Section of Pa. Turnpike to Undergo $200M Reconstruction

The total reconstruction and widening project is valued at approximately $200 million.

📅   Tue April 07, 2015 - Northeast Edition
Brenda Ruggiero - CEG CORRESPONDENT


The project involves the replacement of six overhead bridges and the widening of the existing turnpike mainline between the Butler Valley Interchange (Exit 39) and Allegheny Valley Interchange (Exit 48), in Allegheny County, Pa.
The project involves the replacement of six overhead bridges and the widening of the existing turnpike mainline between the Butler Valley Interchange (Exit 39) and Allegheny Valley Interchange (Exit 48), in Allegheny County, Pa.
The project involves the replacement of six overhead bridges and the widening of the existing turnpike mainline between the Butler Valley Interchange (Exit 39) and Allegheny Valley Interchange (Exit 48), in Allegheny County, Pa. When complete, this project will tie directly into the three-lane Allegheny River Bridges — a project completed in October 2010 for approximately $194 million. So far, four bridges have been completed (Middle Road, two SR 910 Gibsonia Road bridges and Rich Hill Road). Crews demolish the Middle Road Bridge.

A section involving 8 mi. (12.9 km) of the Pennsylvania Turnpike is currently undergoing a total reconstruction and widening valued at approximately $200 million.

The project involves the replacement of six overhead bridges and the widening of the existing turnpike mainline between the Butler Valley Interchange (Exit 39) and Allegheny Valley Interchange (Exit 48), in Allegheny County, Pa.

The project began in February 2013 and is expected to be completed in the fall of 2018.

According to the Pennsylvania Turnpike Commission (PTC), more than 40,000 cars and trucks travel this stretch per day, making it one of the busiest parts of the turnpike in the region.

When complete, this project will tie directly into the three-lane Allegheny River Bridges — a project completed in October 2010 for approximately $194 million. The projects are part of the PTC’s commitment to completely rebuild the entire turnpike.

When the project is finalized, the existing four-lane facility, with 12-ft. (3.6 m) shoulders and a 10-ft. (3 m) median, will be upgraded to a six-lane facility (three 12-ft. travel lanes eastbound and three westbound) with a 26-ft. (7.9 m) median and 12-ft. shoulders. The new 26-ft. median will consist of two 12-ft.-wide inside shoulders and a 2-ft. (.6 m) wide concrete barrier. The project also will include the construction of storm water facilities, and the mitigation of impacted wetlands and streams.

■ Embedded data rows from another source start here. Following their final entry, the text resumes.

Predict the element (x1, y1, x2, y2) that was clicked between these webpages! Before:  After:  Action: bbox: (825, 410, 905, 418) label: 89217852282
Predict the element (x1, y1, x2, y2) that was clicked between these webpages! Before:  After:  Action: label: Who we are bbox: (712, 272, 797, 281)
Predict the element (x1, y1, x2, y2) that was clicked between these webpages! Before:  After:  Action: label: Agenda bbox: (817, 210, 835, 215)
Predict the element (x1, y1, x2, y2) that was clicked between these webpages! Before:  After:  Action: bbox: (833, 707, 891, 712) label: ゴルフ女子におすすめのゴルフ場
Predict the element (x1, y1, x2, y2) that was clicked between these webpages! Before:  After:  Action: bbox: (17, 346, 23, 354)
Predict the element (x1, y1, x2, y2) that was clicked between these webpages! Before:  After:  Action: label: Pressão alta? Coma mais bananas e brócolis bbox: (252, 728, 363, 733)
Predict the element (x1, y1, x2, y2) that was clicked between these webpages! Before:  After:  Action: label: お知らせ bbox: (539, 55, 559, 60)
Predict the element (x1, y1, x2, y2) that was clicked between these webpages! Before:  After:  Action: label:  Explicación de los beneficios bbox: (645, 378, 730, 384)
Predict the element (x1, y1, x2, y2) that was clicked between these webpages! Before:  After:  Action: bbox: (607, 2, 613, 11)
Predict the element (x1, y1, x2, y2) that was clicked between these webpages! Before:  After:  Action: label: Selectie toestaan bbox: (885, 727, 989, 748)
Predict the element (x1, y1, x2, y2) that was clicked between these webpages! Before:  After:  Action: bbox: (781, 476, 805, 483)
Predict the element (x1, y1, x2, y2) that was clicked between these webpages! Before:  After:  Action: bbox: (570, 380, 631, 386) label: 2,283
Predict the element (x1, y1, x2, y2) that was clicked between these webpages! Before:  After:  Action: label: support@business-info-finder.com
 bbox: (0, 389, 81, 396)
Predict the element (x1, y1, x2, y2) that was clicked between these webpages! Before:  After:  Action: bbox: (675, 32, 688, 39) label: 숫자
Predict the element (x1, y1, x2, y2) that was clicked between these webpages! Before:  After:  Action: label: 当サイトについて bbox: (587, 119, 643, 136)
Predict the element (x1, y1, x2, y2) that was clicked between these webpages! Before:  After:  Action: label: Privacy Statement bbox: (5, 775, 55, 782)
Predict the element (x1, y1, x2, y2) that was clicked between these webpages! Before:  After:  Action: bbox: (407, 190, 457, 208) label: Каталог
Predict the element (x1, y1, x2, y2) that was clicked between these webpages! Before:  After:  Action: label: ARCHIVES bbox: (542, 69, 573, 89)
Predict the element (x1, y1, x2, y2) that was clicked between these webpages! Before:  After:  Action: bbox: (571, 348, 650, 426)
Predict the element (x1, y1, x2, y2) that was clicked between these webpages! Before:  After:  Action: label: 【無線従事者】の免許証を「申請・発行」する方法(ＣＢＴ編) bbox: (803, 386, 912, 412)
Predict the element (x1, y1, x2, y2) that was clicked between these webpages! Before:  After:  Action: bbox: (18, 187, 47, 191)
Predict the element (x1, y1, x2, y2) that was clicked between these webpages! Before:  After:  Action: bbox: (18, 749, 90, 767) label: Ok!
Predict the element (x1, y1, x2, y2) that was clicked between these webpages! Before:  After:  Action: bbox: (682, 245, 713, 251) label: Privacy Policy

Collectively, these roadway upgrades will result in substantial improvements to safety and congestion in addition to completely replacing aging pavement built in 1951.

So far, four bridges have been completed (Middle Road, two SR 910 Gibsonia Road bridges and Rich Hill Road). Work on the Saxonburg Blvd. Bridge is scheduled to begin shortly. Mainline construction started in the fall 2014 on milepost 48 to 44. The western portion of the Mainline project from milepost 44 to 40 will follow.

Hill International, Bethel Park, Pa., is the project manager under the direction of Steve Hrvoich, P.E.,Trumbull Corp., is the contractor for the Mainline reconstruction and the Saxonburg Blvd. Bridge, with John Nemmer serving as project manager.

According to the PTC, the main challenge with this project is the difficulty of maintaining four travel lanes while still providing the contractor the space needed to perform his operations.

Complete reconstruction will take place while still maintaining two lanes of travel in both directions. Due to extensive excavation and fill operations the footprint (width) of the PTC right-of-way essentially will not change.

The PTC noted that equipment to be used is largely dictated by the contractor’s means and methods he chooses to employ to execute the work, but large-scale excavators, dump trucks, and heavy-lift cranes will be expected on site.

Urban Engineers of Philadelphia, Pa., serves as design manager. Designers are URS, Pittsburgh; Markosky Engineering Group Inc., Ligonier, Pa.; and CECO Associates Inc., Scranton, Pa.

Other subcontractors include AGES, Canonsburg, Pa., for geo-technical and environmental; Monaloh Basin, Pittsburgh, for surveying; Gulisek Construction, LLC, Mt. Pleasant, Pa., for construction of the Middle Road overhead bridge; Joseph B. Fay Company, Pittsburgh, for construction of SR 910 east and the Rich Hill Road overhead bridge; and The Lane Construction Corporation, Pittsburgh, for construction of the SR 910 west overhead bridge.